Where does the string "Customer" appear in the records? Copy each line that holds it.

▬▬▬

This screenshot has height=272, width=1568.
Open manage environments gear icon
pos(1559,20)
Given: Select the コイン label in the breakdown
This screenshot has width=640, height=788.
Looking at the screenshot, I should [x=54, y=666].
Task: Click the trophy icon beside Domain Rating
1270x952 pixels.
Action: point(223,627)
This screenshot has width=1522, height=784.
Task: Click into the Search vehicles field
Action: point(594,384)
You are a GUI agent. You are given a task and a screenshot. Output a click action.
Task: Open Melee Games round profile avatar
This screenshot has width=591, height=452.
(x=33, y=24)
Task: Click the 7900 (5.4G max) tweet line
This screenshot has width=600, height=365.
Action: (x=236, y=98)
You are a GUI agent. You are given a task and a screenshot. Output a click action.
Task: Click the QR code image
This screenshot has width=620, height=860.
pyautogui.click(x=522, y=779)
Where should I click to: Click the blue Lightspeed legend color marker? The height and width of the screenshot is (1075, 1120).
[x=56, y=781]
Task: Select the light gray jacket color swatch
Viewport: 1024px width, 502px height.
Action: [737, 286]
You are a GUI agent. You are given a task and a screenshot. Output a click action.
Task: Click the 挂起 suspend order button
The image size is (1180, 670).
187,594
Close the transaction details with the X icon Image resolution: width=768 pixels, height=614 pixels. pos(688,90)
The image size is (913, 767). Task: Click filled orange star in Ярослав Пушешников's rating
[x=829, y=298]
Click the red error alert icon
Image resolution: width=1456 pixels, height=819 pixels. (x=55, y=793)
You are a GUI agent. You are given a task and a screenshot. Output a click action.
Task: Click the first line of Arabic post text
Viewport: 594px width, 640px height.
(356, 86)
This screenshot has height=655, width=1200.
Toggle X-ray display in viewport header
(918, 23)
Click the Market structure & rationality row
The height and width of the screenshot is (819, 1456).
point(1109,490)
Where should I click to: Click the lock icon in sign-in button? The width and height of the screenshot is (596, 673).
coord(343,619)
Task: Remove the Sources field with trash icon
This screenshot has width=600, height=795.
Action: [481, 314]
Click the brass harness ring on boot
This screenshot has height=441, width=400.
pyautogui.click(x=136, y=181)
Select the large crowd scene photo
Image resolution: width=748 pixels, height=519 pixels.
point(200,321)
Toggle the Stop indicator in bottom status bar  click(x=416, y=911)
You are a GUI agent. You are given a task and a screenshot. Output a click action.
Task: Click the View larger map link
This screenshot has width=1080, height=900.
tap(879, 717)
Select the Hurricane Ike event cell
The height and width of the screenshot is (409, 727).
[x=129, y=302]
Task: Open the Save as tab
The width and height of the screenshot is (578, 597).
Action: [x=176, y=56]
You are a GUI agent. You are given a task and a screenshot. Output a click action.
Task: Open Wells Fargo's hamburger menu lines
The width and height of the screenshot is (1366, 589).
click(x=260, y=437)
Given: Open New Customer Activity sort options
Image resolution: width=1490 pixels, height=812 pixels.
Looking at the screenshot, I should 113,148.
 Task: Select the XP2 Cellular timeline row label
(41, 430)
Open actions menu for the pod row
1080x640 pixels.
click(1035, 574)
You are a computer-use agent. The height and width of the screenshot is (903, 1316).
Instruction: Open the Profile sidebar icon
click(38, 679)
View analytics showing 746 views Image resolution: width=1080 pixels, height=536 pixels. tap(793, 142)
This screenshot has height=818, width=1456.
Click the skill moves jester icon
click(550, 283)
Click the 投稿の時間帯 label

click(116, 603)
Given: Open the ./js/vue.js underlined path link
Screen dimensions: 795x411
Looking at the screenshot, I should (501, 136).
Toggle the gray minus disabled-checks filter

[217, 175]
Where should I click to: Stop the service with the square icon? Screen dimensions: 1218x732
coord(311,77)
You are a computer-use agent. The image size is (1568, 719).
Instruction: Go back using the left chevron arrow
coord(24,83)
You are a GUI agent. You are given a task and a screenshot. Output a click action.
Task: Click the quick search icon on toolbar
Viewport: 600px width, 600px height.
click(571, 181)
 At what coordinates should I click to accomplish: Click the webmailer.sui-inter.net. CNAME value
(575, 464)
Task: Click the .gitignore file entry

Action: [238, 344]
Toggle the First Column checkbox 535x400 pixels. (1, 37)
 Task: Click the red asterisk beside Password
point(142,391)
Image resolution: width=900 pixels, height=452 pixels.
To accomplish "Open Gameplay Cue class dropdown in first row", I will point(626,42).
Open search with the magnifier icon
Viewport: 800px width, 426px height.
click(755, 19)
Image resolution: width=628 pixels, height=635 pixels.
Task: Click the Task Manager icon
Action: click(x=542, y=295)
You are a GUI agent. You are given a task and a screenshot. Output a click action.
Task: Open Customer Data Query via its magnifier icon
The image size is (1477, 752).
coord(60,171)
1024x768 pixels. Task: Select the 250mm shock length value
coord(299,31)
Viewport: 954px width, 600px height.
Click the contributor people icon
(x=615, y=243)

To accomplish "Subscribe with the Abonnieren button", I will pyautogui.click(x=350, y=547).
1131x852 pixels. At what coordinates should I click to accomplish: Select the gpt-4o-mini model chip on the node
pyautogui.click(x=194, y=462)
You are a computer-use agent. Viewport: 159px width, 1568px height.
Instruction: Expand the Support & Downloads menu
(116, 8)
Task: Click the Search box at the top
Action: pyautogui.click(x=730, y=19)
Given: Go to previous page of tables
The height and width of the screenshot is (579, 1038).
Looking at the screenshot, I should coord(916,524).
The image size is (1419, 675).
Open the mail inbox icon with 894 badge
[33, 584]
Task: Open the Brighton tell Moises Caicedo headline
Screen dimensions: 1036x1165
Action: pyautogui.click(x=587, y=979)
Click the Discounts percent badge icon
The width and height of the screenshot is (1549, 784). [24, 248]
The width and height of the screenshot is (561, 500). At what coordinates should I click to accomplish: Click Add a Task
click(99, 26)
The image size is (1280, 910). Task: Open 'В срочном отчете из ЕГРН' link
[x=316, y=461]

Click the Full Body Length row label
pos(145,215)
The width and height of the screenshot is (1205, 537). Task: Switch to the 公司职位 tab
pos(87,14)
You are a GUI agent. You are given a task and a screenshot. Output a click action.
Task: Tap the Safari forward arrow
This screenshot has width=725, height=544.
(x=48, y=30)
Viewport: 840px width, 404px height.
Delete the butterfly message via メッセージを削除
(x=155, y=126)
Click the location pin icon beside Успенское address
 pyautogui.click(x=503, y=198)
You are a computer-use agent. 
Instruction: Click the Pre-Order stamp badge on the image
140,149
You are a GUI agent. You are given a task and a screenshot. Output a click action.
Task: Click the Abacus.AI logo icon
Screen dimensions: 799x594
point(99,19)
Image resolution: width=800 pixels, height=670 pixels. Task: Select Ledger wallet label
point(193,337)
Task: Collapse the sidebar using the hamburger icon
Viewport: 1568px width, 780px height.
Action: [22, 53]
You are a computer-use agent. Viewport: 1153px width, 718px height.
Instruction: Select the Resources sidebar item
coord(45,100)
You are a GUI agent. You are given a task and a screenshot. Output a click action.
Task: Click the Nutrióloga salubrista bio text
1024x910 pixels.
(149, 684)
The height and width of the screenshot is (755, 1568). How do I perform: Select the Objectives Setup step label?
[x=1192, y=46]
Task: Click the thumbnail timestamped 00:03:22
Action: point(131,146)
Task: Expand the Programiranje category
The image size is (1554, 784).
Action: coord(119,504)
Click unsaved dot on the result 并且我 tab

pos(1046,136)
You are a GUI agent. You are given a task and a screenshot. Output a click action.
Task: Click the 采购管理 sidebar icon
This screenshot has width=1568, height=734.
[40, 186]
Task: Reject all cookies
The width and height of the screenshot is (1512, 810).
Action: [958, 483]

▬▬▬

- _Result of the exercise_
Given: Open New Customer Activity sort options
Task: Open Customer Data Query via its magnifier icon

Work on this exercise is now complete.